(WORK TO COMPLETE): After finding the line with "This screenshot has width=381, height=251." in the data below, set down exactly each line through the one with "Given: Click the More options ellipsis icon", inclusive, and stop there.

(DATA EXCERPTS):
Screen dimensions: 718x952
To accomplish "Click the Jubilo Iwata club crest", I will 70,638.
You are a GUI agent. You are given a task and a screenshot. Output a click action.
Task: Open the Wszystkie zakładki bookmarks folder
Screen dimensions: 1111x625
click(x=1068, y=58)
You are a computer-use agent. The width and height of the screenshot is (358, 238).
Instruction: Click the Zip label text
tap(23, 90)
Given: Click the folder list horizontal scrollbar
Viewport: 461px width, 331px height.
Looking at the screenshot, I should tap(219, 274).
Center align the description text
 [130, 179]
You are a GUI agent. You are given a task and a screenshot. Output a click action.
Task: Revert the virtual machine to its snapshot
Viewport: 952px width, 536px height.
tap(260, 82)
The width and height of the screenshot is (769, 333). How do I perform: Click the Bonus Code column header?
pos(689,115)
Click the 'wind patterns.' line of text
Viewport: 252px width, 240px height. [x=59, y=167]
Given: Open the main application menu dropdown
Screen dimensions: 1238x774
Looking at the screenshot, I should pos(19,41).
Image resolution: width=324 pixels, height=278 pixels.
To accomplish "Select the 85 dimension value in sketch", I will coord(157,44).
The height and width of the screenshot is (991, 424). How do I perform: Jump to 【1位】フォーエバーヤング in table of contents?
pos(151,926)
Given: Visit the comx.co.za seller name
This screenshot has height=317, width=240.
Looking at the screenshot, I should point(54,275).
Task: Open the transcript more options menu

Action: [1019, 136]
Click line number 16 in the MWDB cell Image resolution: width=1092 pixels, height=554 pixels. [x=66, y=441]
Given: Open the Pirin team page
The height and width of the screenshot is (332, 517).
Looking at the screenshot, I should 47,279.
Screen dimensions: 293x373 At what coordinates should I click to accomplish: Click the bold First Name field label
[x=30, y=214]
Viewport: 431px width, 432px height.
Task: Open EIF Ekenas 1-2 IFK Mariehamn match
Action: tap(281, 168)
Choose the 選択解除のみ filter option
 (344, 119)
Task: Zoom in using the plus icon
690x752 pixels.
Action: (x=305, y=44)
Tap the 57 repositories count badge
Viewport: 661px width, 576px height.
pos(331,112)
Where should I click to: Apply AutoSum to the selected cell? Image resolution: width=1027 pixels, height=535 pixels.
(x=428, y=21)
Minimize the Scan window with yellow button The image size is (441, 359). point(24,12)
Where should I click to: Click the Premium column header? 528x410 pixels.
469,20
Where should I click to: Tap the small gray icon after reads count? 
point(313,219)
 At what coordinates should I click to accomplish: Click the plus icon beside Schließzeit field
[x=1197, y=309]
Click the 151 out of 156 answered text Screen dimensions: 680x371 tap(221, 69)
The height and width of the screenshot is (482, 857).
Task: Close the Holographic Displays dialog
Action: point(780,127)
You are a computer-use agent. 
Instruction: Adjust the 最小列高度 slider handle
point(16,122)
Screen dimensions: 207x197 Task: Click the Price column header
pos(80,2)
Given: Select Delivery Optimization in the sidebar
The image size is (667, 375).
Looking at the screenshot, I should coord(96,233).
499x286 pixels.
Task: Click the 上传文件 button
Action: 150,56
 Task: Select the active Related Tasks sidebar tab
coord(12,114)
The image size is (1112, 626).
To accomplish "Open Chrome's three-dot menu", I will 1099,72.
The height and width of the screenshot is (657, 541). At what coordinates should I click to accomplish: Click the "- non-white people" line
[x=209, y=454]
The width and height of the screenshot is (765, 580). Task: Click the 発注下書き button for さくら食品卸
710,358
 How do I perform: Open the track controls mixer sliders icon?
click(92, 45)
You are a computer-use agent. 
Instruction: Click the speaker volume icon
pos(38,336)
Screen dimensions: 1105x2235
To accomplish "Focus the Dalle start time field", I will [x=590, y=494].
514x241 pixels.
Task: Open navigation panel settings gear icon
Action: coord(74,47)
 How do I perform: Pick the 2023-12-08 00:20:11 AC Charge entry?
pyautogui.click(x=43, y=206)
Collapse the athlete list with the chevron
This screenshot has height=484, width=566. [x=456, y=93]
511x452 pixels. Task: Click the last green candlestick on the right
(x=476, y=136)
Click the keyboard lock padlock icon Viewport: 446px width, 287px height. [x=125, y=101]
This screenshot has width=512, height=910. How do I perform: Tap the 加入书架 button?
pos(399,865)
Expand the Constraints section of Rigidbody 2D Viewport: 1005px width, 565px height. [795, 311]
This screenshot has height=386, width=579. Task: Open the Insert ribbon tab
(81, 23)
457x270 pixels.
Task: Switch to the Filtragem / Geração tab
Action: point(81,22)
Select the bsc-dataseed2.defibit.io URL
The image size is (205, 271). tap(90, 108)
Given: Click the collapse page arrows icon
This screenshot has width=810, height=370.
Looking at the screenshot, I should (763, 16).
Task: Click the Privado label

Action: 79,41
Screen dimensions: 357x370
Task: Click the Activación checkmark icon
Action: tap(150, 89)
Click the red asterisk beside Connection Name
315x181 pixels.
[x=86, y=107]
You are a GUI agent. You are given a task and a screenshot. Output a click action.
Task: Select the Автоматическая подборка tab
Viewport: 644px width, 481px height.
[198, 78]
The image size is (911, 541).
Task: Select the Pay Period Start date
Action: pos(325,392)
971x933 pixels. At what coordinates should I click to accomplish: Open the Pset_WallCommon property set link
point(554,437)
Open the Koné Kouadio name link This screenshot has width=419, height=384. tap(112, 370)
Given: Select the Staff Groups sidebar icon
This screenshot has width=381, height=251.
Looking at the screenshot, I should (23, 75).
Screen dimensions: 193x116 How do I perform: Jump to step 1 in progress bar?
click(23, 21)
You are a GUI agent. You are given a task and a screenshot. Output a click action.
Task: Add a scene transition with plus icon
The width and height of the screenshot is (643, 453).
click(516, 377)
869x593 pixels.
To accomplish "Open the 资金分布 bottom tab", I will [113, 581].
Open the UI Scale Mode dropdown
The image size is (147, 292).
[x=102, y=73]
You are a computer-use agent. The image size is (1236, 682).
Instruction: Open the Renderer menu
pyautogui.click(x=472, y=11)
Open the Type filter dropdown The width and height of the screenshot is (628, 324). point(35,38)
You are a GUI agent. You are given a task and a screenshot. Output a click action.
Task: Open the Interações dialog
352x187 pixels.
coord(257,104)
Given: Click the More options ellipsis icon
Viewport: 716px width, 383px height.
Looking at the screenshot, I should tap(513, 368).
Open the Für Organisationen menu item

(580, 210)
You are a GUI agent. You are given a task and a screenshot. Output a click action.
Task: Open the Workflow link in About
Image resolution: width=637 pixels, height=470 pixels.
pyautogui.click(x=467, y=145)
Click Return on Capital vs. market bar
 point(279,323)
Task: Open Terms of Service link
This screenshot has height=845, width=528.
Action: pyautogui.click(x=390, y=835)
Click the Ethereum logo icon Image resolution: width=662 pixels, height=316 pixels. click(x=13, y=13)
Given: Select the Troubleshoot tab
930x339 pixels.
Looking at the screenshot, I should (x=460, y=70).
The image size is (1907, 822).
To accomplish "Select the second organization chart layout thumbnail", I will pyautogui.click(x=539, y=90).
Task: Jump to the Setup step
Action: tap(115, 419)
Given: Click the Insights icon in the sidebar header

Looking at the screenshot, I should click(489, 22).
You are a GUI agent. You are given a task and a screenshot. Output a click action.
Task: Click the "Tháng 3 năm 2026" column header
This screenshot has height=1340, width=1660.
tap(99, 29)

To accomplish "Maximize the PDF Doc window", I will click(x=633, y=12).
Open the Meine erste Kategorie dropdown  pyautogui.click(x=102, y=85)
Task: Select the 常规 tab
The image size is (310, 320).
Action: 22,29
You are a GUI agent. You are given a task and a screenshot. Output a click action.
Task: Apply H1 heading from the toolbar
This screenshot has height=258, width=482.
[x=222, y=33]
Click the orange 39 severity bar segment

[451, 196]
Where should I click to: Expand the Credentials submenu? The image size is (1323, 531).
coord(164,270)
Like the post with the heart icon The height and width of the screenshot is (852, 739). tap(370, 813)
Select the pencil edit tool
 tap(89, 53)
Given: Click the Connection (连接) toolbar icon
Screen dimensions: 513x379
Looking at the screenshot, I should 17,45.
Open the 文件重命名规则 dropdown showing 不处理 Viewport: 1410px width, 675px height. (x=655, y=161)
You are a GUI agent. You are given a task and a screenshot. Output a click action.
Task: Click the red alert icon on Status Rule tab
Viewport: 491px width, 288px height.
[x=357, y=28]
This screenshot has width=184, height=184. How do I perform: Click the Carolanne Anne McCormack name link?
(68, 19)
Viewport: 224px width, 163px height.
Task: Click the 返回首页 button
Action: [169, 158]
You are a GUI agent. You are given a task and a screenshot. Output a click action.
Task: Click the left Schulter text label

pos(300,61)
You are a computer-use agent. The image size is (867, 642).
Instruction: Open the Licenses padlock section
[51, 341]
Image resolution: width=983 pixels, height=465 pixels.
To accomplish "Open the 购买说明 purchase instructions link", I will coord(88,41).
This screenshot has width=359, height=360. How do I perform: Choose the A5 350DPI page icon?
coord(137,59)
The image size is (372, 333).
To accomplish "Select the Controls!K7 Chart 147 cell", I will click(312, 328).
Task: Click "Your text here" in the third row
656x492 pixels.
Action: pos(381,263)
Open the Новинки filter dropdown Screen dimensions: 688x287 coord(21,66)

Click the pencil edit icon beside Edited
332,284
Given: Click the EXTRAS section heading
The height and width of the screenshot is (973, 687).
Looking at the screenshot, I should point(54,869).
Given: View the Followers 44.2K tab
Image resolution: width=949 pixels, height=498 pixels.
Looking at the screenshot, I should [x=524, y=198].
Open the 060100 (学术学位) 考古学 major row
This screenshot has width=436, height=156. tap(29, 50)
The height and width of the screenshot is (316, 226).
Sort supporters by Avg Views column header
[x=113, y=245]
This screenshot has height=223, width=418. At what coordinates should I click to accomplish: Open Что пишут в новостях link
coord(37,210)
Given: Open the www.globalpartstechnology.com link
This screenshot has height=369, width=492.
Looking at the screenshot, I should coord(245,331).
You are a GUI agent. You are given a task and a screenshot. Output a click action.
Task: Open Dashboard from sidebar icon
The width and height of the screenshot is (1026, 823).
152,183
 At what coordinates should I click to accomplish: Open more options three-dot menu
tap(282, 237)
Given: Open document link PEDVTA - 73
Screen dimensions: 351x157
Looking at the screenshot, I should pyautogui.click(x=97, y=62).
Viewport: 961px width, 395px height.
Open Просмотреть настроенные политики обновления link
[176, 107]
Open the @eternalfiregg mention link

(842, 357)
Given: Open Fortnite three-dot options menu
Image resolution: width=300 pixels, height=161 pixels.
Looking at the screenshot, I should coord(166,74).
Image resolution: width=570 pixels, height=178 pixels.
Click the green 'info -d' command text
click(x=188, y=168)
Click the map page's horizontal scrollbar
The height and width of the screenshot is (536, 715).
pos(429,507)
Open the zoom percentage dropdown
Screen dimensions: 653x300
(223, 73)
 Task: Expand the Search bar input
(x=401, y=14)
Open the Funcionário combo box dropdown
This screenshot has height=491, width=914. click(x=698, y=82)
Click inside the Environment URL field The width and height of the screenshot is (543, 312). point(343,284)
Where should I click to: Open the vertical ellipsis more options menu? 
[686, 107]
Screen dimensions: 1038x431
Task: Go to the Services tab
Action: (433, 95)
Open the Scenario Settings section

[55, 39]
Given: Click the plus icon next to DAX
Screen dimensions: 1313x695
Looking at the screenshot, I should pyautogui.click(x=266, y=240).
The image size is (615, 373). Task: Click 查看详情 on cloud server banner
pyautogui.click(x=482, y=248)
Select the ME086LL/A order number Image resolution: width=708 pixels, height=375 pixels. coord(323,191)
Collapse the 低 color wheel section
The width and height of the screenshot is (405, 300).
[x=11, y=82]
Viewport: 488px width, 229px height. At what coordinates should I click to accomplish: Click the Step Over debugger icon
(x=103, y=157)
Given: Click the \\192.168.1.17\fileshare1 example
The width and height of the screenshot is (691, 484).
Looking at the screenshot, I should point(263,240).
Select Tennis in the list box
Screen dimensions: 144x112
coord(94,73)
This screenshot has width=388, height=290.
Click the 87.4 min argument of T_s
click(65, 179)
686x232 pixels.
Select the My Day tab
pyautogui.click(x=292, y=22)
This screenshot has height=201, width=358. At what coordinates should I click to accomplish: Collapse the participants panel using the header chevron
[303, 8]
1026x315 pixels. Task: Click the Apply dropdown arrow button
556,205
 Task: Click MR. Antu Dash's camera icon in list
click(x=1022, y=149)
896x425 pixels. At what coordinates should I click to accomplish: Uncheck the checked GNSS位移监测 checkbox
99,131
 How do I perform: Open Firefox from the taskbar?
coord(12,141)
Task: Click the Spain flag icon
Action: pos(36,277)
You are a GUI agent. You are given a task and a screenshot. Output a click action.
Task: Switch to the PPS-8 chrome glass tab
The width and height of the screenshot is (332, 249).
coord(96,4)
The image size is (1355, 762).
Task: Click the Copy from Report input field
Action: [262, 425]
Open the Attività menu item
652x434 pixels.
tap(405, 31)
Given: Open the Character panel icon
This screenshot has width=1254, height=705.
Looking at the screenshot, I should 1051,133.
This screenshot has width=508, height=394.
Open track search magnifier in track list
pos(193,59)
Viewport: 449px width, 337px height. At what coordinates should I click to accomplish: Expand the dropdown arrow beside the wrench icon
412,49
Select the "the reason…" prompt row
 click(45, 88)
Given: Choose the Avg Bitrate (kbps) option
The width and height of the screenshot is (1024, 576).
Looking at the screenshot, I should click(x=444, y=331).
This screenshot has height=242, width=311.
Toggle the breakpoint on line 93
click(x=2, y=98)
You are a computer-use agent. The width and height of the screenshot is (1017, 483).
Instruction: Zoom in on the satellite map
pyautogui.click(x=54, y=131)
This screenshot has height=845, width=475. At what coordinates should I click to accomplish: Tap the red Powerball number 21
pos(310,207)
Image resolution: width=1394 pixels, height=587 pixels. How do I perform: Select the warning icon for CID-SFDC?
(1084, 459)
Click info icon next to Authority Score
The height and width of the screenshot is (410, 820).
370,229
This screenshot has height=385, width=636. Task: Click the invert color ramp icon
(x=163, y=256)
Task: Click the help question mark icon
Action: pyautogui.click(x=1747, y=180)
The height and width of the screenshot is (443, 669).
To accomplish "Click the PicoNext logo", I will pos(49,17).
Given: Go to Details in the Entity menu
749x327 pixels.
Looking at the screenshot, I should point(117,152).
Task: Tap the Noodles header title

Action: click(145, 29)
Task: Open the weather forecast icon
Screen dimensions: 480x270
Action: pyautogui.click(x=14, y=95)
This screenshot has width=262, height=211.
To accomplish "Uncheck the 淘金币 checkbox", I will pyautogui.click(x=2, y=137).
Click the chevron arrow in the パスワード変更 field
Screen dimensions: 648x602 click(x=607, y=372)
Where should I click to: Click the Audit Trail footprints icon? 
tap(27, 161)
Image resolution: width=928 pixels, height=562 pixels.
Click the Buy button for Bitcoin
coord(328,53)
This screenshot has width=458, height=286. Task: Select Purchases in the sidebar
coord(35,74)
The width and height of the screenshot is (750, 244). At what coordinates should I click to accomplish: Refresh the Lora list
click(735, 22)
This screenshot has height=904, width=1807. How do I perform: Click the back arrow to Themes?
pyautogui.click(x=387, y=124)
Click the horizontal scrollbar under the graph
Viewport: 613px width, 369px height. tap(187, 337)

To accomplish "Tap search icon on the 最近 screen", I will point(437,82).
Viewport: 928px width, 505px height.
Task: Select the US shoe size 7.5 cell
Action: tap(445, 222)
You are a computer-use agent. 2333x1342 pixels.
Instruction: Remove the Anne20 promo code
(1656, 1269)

(ANSWER SECTION):
This screenshot has width=381, height=251.
Looking at the screenshot, I should (23, 75).
Screen dimensions: 193x116 How do I perform: Jump to step 1 in progress bar?
click(23, 21)
You are a GUI agent. You are given a task and a screenshot. Output a click action.
Task: Add a scene transition with plus icon
The width and height of the screenshot is (643, 453).
click(516, 377)
869x593 pixels.
To accomplish "Open the 资金分布 bottom tab", I will [113, 581].
Open the UI Scale Mode dropdown
The image size is (147, 292).
[x=102, y=73]
You are a computer-use agent. The image size is (1236, 682).
Instruction: Open the Renderer menu
pyautogui.click(x=472, y=11)
Open the Type filter dropdown The width and height of the screenshot is (628, 324). point(35,38)
You are a GUI agent. You are given a task and a screenshot. Output a click action.
Task: Open the Interações dialog
352x187 pixels.
coord(257,104)
Given: Click the More options ellipsis icon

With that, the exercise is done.